── Document text ──

= Philanthrocapitalism =

Method of philanthropy that mirrors a for-profit business

Philanthrocapitalism or philanthropic capitalism is a way of doing philanthropy, which mirrors the way that business is done in the for-profit world. It may involve venture philanthropy that actively invests in social programs to pursue specific philanthropic goals that would yield return on investment over the long term, or in a more passive form whereby "social investors" benefit from investing in socially-responsible programs.

== History ==
The term appears as early as February 2006 in The Economist, and was popularized by Matthew Bishop and Michael Green in their 2008 book Philanthrocapitalism: How the Rich Can Save The World. The book was endorsed by Bill Clinton, who wrote in its foreword that this concept drives the Clinton Foundation. The shift in implementing business models in charity is not a new concept - John D. Rockefeller and Andrew Carnegie sought to apply their business strategies in their philanthropy in the 20th century. Since then, a significant increase in charity spending by other organizations such as the Bill & Melinda Gates Foundation and Chan Zuckerberg Initiative, both described as examples of philanthrocapitalism, has been noted.

In December 2015, Mark Zuckerberg and his spouse Priscilla Chan pledged to donate over the decades 99% of their Facebook shares, then valued at $45 billion, to the Chan Zuckerberg Initiative, a newly created LLC with a focus on health and education. These more modern organizations differ from other groups or organizations since their funds come more from the private capital of an individual rather than donors or profit from physical products. The integration of business models in charity foundations has focused on a symbiotic relationship between social responsibility and the local, national, and international markets. Philanthrocapitalism has been compared and contrasted with effective altruism due to the similar stated goals of the movements' advocates.

==Criticism==
There are many criticisms of philanthrocapitalism, beginning with its limited transparency and accountability. There are also concerns that private philanthropy erodes support for governmental spending on public services. The main worry with this practice is that collectively, it can lead to tax revenue problems for the government. Donations are still going towards philanthropy, but some public services may not be able to utilize these funds because they may never receive them. Because of this, there is concern from John Cassidy that the wealth of a few may be able to determine what organizations receive the most funding.

───
── Recorded information ──

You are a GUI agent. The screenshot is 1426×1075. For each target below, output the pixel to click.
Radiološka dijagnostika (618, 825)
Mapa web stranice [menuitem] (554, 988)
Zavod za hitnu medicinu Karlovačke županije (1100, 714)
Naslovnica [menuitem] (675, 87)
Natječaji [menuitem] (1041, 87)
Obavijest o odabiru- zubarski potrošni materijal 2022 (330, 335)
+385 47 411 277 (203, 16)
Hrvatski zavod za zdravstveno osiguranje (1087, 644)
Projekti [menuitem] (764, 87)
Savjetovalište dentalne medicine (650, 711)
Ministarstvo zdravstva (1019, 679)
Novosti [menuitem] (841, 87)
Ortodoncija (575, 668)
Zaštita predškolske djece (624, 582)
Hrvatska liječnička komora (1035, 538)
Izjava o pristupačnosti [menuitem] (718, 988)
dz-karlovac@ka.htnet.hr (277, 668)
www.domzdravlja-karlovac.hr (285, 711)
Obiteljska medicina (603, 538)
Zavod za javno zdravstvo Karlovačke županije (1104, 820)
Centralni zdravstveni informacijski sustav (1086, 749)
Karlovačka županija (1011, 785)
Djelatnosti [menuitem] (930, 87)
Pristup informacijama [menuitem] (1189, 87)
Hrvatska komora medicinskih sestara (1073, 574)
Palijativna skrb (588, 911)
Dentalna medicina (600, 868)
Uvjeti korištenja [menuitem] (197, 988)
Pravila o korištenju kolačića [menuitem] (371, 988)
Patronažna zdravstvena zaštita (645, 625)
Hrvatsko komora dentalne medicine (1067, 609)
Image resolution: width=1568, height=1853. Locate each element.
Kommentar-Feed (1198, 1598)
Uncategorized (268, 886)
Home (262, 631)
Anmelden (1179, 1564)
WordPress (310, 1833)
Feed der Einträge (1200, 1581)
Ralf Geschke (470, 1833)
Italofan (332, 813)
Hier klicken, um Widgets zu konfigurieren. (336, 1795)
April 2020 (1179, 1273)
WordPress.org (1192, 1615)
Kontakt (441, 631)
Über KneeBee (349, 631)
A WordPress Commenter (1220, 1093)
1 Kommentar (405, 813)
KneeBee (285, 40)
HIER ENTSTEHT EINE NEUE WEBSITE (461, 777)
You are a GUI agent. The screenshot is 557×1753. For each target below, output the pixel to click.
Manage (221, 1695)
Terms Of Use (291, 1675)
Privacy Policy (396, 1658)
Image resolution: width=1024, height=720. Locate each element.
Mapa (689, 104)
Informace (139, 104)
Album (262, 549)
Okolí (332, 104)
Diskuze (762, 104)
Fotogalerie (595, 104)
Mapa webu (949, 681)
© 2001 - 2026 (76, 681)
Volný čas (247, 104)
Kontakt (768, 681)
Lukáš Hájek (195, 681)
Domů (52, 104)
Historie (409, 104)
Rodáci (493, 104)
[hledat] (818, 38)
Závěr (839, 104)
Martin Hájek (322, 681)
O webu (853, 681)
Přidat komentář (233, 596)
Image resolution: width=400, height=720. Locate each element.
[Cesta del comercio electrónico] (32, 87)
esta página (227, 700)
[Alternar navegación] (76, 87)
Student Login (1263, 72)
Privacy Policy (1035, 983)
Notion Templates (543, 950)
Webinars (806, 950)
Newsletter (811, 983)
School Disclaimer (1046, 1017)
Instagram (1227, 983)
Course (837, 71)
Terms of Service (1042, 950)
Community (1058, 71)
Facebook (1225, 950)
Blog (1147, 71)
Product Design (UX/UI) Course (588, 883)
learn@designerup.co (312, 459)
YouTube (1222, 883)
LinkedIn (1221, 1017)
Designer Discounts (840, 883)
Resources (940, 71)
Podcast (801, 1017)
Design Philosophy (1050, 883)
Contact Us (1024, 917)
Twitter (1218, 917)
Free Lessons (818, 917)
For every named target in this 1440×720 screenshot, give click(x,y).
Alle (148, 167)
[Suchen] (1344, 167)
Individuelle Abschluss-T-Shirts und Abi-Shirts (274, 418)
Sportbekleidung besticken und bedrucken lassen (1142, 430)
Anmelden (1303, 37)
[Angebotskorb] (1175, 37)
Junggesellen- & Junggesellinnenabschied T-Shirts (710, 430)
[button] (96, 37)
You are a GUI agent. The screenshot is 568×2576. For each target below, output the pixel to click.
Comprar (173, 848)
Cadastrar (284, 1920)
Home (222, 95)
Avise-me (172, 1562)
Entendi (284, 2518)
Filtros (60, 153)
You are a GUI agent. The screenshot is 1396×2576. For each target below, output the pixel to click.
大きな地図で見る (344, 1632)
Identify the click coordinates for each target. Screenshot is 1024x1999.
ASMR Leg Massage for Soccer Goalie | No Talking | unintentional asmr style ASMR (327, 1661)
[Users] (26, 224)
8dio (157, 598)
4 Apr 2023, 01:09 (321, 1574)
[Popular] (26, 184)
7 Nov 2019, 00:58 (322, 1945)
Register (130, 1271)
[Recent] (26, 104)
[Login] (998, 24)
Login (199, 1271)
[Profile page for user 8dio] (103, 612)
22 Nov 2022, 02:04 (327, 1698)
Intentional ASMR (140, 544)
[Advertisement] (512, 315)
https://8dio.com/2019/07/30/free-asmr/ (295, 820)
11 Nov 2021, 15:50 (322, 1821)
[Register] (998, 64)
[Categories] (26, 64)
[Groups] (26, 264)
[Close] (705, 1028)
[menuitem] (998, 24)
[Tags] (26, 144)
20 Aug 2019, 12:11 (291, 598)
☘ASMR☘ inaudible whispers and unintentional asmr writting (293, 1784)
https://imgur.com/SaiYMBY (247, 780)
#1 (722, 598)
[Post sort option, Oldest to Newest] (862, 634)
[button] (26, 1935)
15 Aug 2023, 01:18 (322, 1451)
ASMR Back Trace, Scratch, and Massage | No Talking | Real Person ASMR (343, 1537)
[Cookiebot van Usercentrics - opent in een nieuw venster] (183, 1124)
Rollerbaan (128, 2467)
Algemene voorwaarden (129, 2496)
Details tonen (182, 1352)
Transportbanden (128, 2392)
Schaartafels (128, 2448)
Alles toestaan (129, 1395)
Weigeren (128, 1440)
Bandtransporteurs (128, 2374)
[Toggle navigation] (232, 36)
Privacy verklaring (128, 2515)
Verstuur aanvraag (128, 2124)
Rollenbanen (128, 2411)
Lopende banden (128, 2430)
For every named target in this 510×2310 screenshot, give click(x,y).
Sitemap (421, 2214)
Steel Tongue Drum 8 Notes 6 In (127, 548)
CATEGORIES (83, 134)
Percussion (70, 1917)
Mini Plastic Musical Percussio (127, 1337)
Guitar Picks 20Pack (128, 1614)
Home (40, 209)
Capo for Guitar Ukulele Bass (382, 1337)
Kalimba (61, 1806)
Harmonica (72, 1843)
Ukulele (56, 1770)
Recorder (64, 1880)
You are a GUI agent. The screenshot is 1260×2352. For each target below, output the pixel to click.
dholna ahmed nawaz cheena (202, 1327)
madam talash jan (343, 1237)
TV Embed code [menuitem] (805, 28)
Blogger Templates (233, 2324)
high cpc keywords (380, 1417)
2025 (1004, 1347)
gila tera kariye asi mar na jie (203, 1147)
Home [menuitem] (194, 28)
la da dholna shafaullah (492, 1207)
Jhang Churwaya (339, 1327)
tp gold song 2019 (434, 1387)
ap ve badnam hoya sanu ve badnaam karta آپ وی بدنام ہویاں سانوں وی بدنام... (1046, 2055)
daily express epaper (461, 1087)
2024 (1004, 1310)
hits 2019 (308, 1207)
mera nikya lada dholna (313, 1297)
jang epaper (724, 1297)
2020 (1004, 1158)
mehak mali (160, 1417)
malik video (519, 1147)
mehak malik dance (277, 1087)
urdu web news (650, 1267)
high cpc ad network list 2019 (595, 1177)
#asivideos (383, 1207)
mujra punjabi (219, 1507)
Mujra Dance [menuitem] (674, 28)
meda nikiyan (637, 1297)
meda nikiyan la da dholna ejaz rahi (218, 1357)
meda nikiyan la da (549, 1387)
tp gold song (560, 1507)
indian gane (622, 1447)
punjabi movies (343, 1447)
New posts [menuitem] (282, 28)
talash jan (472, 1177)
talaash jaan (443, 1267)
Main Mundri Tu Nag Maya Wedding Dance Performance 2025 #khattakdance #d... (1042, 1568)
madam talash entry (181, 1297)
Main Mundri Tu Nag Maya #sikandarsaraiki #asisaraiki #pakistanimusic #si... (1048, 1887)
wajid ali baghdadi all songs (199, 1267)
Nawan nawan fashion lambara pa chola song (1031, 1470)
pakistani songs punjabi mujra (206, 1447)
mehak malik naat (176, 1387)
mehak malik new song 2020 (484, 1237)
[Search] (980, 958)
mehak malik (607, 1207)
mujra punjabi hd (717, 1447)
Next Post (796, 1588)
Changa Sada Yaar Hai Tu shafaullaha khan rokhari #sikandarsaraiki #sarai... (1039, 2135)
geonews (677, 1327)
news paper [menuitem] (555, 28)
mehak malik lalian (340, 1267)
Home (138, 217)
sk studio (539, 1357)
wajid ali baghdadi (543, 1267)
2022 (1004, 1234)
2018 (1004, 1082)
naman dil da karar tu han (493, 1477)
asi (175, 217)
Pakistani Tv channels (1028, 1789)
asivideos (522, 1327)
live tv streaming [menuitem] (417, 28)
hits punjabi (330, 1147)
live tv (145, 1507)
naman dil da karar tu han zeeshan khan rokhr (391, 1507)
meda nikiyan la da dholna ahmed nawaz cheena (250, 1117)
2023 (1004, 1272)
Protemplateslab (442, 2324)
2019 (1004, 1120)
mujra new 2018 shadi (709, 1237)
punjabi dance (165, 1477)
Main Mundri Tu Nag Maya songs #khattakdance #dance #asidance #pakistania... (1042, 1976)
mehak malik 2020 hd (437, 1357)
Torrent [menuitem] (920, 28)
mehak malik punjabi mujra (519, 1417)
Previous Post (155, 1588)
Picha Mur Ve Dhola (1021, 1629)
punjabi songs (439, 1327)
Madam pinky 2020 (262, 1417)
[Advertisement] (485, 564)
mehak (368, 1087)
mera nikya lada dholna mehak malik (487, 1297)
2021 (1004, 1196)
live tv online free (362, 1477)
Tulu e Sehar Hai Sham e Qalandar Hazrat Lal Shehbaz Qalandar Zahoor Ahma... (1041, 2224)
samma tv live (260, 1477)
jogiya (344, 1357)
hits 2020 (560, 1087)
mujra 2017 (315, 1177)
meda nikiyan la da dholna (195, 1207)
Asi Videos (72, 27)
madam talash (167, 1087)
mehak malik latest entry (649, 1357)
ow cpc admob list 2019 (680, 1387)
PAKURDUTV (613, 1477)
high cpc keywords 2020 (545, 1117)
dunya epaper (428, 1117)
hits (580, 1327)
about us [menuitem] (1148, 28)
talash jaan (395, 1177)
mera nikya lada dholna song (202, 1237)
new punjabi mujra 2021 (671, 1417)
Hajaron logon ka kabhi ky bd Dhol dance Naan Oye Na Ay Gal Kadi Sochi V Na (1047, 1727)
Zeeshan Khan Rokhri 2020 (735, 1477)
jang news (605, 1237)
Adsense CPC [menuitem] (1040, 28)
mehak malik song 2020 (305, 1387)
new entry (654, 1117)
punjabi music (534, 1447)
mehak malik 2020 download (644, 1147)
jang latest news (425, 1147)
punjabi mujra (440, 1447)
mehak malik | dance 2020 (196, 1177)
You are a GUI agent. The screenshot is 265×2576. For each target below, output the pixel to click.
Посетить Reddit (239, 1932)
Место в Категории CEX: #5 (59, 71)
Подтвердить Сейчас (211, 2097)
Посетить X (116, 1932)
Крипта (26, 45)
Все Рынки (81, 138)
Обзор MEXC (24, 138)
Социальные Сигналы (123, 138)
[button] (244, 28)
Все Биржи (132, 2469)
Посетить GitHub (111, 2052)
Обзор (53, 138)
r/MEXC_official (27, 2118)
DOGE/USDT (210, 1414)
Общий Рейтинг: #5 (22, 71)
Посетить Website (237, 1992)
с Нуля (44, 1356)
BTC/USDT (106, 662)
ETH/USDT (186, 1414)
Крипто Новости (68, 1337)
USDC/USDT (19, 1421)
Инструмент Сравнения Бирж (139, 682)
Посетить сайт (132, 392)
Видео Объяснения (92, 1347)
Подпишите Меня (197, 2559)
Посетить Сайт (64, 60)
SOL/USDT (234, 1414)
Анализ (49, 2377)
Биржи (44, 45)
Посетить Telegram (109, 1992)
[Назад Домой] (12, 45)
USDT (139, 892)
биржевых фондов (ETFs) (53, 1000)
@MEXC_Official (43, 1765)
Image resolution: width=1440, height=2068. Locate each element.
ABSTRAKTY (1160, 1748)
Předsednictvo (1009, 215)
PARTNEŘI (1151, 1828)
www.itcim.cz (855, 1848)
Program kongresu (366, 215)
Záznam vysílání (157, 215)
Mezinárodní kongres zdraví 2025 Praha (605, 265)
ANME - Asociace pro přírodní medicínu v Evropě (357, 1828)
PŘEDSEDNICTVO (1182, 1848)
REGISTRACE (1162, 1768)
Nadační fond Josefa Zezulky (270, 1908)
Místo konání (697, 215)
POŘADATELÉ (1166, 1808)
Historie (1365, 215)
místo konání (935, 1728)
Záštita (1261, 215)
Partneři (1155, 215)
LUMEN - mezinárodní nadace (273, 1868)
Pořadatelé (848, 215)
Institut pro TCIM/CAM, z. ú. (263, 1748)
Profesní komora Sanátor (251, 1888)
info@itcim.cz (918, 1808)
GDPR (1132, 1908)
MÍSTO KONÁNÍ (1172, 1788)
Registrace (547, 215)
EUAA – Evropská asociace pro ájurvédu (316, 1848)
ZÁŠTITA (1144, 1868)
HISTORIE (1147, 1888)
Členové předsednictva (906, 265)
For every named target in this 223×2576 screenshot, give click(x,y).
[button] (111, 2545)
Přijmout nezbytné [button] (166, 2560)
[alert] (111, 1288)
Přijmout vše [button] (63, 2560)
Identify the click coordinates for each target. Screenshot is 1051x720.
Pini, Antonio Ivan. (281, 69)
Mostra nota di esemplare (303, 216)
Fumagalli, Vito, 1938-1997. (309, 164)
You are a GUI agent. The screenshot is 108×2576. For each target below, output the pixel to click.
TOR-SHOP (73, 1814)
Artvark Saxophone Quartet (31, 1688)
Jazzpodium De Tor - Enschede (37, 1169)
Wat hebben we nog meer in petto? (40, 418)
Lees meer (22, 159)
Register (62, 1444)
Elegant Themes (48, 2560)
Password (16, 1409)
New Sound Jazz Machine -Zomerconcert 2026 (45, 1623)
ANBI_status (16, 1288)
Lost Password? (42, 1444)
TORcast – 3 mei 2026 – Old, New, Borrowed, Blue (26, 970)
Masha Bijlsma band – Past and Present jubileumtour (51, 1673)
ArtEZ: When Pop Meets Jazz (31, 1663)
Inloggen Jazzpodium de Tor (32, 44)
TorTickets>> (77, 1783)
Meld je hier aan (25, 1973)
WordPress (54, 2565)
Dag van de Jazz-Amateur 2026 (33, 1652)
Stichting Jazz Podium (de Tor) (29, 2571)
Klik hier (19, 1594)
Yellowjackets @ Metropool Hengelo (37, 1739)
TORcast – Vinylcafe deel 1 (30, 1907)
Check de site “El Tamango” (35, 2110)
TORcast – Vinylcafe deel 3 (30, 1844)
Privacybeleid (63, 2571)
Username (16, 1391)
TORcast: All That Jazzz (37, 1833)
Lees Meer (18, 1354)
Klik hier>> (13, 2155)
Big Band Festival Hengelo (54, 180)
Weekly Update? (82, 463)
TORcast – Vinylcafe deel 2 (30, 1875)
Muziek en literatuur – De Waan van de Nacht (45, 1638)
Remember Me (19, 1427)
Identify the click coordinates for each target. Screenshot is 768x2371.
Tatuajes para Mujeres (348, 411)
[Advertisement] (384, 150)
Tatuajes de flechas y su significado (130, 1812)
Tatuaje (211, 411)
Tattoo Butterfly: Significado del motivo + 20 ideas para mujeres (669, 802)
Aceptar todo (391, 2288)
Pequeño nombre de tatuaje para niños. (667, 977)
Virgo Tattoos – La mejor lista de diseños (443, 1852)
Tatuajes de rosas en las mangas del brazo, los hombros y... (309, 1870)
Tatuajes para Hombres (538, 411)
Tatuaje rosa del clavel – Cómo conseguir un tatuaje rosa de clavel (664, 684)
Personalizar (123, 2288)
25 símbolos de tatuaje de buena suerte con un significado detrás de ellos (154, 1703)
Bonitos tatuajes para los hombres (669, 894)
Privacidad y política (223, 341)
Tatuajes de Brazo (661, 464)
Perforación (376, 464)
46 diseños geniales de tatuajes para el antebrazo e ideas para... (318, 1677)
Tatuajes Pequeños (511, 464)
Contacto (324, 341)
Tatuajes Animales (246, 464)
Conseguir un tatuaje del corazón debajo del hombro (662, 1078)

───

What this task involves.
Update the article on philanthrocapitalism from "Method of philanthropy" up to and including "in socially-responsible programs.", replacing "venture philanthropy" with "impact investing". The items above have no connection to the article on philanthrocapitalism.

Completed task.
Method of philanthropy that mirrors a for-profit business

Philanthrocapitalism or philanthropic capitalism is a way of doing philanthropy, which mirrors the way that business is done in the for-profit world. It may involve impact investing that actively invests in social programs to pursue specific philanthropic goals that would yield return on investment over the long term, or in a more passive form whereby "social investors" benefit from investing in socially-responsible programs.